## Problem
Somewhere below are a line with "Image resolution: width=1200 pixels, height=751" and a later line with "Task: Expand the Proxies source dropdown". Output exactly those lines and all lines between them.

[Dataset records]
== Segment start ==

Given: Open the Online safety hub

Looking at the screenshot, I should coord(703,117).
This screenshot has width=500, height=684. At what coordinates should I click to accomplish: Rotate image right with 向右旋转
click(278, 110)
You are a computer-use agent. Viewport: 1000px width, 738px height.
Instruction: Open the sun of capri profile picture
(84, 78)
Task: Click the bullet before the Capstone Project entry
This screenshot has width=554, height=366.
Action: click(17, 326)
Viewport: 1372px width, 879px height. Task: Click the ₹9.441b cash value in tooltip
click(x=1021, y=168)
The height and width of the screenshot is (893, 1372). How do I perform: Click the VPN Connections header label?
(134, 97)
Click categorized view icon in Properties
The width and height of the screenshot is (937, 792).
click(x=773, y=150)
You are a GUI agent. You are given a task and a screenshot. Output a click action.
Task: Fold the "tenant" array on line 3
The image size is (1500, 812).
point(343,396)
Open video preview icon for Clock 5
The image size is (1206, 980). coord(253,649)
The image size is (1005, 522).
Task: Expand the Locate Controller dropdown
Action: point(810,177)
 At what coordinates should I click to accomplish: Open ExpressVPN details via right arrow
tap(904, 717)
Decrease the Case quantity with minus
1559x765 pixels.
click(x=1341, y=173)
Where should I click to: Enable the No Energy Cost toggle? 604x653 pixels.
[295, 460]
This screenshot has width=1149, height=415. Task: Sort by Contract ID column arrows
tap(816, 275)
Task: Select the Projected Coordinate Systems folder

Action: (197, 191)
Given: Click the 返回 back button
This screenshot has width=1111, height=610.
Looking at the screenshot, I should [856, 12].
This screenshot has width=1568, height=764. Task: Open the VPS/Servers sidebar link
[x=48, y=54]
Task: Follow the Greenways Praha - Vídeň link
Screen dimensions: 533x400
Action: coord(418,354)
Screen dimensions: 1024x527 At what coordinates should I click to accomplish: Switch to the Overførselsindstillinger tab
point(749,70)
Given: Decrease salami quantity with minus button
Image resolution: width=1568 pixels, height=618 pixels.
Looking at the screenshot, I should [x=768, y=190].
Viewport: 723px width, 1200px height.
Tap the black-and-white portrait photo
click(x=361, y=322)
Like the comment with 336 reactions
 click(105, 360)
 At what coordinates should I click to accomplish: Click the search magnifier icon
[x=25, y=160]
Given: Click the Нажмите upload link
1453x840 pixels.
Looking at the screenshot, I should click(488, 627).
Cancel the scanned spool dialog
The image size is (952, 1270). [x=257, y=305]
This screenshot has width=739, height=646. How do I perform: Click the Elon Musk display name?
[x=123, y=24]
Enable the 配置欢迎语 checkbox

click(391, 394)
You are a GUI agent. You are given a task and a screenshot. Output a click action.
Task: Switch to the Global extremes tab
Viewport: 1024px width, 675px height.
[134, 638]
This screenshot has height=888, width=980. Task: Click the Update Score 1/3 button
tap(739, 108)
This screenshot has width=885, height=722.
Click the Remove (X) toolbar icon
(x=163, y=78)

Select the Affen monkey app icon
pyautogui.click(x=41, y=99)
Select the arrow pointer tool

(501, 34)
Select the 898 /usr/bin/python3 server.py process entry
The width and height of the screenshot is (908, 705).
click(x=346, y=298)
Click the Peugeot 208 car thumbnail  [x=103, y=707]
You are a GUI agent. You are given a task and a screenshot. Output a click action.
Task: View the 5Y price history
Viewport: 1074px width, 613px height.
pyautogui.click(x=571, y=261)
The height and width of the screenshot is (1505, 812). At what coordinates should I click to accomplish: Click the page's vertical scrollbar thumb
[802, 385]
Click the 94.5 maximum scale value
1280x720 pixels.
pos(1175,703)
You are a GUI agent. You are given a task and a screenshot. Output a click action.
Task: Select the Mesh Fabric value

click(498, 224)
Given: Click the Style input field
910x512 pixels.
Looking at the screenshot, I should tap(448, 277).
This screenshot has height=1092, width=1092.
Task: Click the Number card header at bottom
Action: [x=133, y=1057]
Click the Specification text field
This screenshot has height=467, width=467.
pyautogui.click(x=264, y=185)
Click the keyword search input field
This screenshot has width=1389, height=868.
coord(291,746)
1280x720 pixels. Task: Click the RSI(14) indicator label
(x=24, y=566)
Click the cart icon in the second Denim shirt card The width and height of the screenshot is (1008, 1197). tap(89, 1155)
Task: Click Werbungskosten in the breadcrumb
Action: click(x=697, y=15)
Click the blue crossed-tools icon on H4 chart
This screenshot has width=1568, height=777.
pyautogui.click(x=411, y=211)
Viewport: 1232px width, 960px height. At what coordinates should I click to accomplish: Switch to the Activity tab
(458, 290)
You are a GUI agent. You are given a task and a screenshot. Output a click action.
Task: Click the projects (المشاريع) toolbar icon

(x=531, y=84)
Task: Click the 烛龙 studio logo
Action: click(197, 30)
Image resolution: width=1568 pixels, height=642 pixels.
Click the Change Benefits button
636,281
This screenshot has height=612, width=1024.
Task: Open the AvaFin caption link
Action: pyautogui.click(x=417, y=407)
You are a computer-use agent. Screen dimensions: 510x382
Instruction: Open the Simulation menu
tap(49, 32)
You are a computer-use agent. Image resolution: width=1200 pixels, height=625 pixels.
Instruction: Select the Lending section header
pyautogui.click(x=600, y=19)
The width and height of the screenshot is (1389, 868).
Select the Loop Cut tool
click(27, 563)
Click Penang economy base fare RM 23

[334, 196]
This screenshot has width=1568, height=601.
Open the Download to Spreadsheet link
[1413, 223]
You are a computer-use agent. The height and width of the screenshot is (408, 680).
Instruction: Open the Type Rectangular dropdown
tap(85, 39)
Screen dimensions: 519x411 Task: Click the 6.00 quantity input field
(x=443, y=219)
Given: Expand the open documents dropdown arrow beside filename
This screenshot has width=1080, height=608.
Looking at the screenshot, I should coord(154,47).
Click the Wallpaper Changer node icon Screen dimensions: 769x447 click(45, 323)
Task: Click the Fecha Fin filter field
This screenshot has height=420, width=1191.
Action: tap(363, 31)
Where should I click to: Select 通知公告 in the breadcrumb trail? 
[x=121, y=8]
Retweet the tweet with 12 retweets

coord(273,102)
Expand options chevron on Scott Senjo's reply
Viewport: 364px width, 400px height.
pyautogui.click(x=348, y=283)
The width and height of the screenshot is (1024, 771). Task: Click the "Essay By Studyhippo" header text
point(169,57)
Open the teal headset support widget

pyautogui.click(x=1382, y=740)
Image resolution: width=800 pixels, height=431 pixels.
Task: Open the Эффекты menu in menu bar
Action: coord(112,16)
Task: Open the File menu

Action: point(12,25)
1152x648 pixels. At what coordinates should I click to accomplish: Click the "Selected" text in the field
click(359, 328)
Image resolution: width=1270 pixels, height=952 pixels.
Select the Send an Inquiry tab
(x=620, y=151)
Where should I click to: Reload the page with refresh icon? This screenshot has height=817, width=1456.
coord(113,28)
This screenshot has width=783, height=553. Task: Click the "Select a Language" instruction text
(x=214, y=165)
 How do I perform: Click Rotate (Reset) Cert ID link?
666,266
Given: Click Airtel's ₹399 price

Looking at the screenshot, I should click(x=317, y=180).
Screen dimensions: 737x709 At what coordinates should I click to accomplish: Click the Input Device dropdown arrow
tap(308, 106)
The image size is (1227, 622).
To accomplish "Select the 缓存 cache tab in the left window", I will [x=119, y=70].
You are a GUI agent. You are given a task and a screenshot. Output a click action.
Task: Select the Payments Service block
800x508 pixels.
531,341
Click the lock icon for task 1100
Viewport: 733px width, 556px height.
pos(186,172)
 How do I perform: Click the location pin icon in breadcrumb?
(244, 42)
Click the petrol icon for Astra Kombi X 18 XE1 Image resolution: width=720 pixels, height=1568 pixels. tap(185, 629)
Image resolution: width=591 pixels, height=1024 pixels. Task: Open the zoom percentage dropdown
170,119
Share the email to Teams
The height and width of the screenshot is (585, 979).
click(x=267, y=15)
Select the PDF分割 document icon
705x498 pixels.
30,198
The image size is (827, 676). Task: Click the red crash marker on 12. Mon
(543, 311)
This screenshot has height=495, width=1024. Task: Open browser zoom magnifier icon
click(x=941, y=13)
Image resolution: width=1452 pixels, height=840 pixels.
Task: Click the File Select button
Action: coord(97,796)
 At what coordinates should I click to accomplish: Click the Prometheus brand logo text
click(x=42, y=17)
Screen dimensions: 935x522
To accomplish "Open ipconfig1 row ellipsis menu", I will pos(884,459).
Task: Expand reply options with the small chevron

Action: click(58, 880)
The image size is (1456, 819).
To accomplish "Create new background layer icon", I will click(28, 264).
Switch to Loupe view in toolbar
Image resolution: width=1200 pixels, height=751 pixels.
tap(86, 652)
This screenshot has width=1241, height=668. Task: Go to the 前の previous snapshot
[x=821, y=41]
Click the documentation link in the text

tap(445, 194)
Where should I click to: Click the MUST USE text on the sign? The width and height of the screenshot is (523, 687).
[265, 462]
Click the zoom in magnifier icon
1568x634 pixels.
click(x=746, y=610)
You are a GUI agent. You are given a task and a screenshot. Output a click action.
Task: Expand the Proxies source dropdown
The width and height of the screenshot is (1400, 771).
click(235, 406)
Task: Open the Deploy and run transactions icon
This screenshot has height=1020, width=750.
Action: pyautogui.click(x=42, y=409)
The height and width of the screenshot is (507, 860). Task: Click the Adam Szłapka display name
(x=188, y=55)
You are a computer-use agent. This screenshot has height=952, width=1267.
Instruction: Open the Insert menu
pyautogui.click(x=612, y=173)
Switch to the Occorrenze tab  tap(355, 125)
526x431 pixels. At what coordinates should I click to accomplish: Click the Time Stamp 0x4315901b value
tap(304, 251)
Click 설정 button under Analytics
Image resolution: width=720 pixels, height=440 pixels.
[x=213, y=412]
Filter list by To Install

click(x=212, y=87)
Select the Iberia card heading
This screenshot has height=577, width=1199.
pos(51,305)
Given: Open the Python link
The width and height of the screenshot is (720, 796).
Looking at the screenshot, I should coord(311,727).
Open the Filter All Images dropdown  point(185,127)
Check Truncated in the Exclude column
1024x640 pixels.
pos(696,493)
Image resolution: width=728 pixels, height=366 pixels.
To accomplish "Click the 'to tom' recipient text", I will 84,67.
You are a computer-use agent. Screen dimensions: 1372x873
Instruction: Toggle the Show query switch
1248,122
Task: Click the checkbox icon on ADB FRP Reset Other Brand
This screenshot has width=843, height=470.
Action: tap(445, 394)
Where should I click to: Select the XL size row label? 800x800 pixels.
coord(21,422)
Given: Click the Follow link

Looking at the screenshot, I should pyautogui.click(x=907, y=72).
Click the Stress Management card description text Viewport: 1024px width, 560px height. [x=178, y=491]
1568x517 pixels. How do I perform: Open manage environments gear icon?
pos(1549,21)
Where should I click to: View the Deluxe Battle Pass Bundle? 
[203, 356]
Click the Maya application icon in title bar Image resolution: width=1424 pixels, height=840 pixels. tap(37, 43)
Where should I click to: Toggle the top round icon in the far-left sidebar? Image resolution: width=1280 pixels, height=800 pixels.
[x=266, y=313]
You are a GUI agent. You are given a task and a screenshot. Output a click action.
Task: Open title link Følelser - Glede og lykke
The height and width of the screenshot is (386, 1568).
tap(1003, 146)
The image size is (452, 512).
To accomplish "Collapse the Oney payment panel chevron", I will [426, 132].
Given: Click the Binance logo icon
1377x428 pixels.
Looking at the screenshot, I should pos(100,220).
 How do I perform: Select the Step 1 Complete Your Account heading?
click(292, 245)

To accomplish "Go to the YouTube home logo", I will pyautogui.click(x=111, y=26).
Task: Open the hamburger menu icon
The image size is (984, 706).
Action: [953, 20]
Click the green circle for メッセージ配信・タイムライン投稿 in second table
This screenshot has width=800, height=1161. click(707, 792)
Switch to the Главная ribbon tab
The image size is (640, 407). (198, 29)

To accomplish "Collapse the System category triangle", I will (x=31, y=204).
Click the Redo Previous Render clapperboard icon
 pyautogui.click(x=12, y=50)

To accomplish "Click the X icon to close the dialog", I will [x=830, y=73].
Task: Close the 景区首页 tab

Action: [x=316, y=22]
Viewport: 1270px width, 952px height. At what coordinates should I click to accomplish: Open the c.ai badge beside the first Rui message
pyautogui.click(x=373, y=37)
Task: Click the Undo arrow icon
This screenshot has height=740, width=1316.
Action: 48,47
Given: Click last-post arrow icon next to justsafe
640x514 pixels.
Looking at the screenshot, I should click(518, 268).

== Segment end ==

## Response for this exercise
Image resolution: width=1200 pixels, height=751 pixels.
tap(86, 652)
This screenshot has width=1241, height=668. Task: Go to the 前の previous snapshot
[x=821, y=41]
Click the documentation link in the text

tap(445, 194)
Where should I click to: Click the MUST USE text on the sign? The width and height of the screenshot is (523, 687).
[265, 462]
Click the zoom in magnifier icon
1568x634 pixels.
click(x=746, y=610)
You are a GUI agent. You are given a task and a screenshot. Output a click action.
Task: Expand the Proxies source dropdown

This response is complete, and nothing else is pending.